Students experience the Catholic faith on a daily basis and participate in The Catechesis of the Good Shepherd, a unique religious formation program based upon Maria Montessori’s spiritual teachings and the traditions of the Roman Catholic Church using Sacred Scripture and Liturgy .
The ultimate goal of a Montessori school is to foster a child’s natural inclination to learn. Montessori teachers “guide” rather than “instruct” by linking a child’s interests, needs, and developmental level. At Cardinal Hickey Academy, we will offer children opportunities to develop their potential as they step out into the world as engaged, competent, responsible, and respectful citizens with an understanding and appreciation that learning is for life.
Sometimes very small children in a proper environment develop a skill and exactness in their work that may surprise us.
Characteristics of Montessori Education
Each child is valued as a unique individual.
Montessori education recognizes that children learn in different ways, and accommodates all learning styles.
Beginning at an early age, Montessori students develop order, coordination, concentration, and independence.
Classroom design, materials, and daily routines support the individual’s emerging “self-regulation” (ability to educate one’s self, and to think about what one is learning), Teachers model respect, loving kindness, and a belief in peaceful conflict resolution. Students show grace and courtesy, and an interest in the welfare of others. “Let me help!” is a common classroom refrain.
Montessori students enjoy freedom within limits.

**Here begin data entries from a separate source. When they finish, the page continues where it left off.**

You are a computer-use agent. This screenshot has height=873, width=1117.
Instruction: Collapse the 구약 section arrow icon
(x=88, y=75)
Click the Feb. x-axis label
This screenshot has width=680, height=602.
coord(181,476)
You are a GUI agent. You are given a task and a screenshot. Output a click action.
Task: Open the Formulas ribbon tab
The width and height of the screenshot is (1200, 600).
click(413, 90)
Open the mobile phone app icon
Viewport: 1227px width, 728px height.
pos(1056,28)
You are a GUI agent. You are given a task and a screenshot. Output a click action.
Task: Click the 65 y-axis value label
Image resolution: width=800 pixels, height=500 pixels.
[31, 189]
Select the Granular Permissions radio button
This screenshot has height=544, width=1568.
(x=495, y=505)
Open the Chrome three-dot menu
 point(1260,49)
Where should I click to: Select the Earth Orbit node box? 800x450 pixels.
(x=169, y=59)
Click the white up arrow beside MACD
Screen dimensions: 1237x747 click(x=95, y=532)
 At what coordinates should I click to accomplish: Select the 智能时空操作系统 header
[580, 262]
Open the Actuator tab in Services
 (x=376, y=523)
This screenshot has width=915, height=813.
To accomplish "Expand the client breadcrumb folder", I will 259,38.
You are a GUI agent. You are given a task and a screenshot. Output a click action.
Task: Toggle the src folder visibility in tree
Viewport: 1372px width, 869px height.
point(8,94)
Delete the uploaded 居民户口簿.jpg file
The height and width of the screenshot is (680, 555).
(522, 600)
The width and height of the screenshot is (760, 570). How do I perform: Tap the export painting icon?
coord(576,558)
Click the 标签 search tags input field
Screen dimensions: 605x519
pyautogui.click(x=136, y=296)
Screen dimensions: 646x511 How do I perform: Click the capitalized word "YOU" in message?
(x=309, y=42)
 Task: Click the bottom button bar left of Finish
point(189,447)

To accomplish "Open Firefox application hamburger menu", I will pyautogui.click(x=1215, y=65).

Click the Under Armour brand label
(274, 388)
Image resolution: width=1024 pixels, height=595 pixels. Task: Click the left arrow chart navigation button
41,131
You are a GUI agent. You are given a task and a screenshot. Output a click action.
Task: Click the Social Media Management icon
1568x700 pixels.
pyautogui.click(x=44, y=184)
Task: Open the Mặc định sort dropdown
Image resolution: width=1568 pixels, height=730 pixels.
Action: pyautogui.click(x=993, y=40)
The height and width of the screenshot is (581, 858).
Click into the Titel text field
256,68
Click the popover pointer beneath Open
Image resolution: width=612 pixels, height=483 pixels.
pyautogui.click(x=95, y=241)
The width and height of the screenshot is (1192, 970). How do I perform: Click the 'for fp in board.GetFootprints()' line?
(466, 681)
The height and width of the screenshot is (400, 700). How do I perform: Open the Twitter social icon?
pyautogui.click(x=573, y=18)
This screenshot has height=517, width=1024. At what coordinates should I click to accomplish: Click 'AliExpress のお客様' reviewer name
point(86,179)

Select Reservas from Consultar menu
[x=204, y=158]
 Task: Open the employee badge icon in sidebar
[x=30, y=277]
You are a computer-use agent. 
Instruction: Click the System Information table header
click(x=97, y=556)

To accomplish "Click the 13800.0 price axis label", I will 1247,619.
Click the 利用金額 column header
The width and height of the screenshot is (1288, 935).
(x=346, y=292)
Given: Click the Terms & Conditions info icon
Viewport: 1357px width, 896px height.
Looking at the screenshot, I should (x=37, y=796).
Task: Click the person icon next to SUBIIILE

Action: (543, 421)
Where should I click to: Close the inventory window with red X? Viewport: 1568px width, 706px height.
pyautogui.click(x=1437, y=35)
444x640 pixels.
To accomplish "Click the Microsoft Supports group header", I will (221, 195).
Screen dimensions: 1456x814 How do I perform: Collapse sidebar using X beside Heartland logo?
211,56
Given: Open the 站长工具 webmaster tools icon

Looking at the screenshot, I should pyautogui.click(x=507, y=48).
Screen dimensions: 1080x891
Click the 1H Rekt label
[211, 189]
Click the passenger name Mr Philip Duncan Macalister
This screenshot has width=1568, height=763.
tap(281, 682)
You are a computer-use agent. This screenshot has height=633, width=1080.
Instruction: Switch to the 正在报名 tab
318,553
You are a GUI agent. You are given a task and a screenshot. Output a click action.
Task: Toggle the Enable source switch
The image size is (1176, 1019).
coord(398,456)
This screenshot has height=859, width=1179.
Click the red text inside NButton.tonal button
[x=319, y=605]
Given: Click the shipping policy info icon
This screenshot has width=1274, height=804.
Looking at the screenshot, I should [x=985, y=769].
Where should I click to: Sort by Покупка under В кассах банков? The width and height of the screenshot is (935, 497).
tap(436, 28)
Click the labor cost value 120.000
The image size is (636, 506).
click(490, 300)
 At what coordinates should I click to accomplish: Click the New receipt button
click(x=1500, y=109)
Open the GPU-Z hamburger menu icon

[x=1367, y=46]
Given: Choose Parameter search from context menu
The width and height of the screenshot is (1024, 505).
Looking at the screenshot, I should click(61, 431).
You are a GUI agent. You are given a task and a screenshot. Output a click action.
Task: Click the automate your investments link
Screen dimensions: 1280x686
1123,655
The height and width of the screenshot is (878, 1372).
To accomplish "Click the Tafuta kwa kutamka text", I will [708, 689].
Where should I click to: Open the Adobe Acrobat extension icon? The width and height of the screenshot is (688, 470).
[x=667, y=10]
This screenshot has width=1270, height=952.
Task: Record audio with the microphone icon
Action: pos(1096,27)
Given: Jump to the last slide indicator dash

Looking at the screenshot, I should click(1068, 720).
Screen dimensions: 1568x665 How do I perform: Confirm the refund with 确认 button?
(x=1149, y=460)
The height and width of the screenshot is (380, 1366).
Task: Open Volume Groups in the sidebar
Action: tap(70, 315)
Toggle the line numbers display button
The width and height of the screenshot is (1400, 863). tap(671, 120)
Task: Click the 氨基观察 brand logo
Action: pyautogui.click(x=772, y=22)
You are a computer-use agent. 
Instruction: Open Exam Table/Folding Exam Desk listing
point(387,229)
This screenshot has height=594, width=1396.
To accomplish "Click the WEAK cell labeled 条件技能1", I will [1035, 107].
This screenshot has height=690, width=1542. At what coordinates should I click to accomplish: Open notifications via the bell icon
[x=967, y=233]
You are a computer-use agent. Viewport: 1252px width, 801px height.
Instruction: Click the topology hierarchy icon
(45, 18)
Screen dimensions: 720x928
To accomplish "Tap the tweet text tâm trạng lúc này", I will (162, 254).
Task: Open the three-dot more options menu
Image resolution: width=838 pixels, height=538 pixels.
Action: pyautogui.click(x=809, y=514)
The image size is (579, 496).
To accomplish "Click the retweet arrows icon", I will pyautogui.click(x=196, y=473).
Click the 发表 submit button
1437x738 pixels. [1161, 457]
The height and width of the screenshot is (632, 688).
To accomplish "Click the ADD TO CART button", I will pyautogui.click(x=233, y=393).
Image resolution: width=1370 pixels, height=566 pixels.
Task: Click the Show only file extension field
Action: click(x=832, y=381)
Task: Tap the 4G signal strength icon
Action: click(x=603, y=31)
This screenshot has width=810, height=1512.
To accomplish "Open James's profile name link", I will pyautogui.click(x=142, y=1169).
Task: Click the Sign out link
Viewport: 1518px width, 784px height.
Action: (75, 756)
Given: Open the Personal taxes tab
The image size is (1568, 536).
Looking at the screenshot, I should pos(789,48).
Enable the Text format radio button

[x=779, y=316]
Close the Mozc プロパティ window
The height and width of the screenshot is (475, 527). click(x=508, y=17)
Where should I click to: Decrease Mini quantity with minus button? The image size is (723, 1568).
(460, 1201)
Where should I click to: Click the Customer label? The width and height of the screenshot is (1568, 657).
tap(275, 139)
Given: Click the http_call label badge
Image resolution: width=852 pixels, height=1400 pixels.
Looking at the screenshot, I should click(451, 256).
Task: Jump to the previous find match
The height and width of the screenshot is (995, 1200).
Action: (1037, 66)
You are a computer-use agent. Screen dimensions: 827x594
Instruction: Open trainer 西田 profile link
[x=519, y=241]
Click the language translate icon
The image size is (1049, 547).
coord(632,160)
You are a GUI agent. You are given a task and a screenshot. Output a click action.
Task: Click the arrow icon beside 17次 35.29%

Working within parameters set by their teachers, students are active participants in deciding what their focus of learning will be. Montessorians understand that internal satisfaction drives the child’s curiosity and interest and results in joyous learning that is sustainable over a lifetime.
Students are supported in becoming active seekers of knowledge.
Teachers provide environments where students have the freedom and the tools to pursue answers to their own questions. Students work together as stewards of their environment. They take turns caring for classroom pets and plants; do their part to maintain order, such as by returning materials to the shelves after use.
Self-correction and self-assessment are an integral part of the Montessori classroom approach.
As they mature, students learn to look critically at their work and become adept at recognizing, correcting, and learning from their errors.
Students are part of a close, caring community.
The multi-age classroom re-creates a family structure. Older students enjoy stature as mentors and role models; younger children feel supported and gain confidence.
Given the freedom and support to question, to probe deeply, and to make connections, children learn how to live in community, to learn independently, to think constructively and creatively: Montessori students become confident, enthusiastic, self-directed learners. They are able to think critically, work collaboratively, and act boldly – a skill set for the 21st century.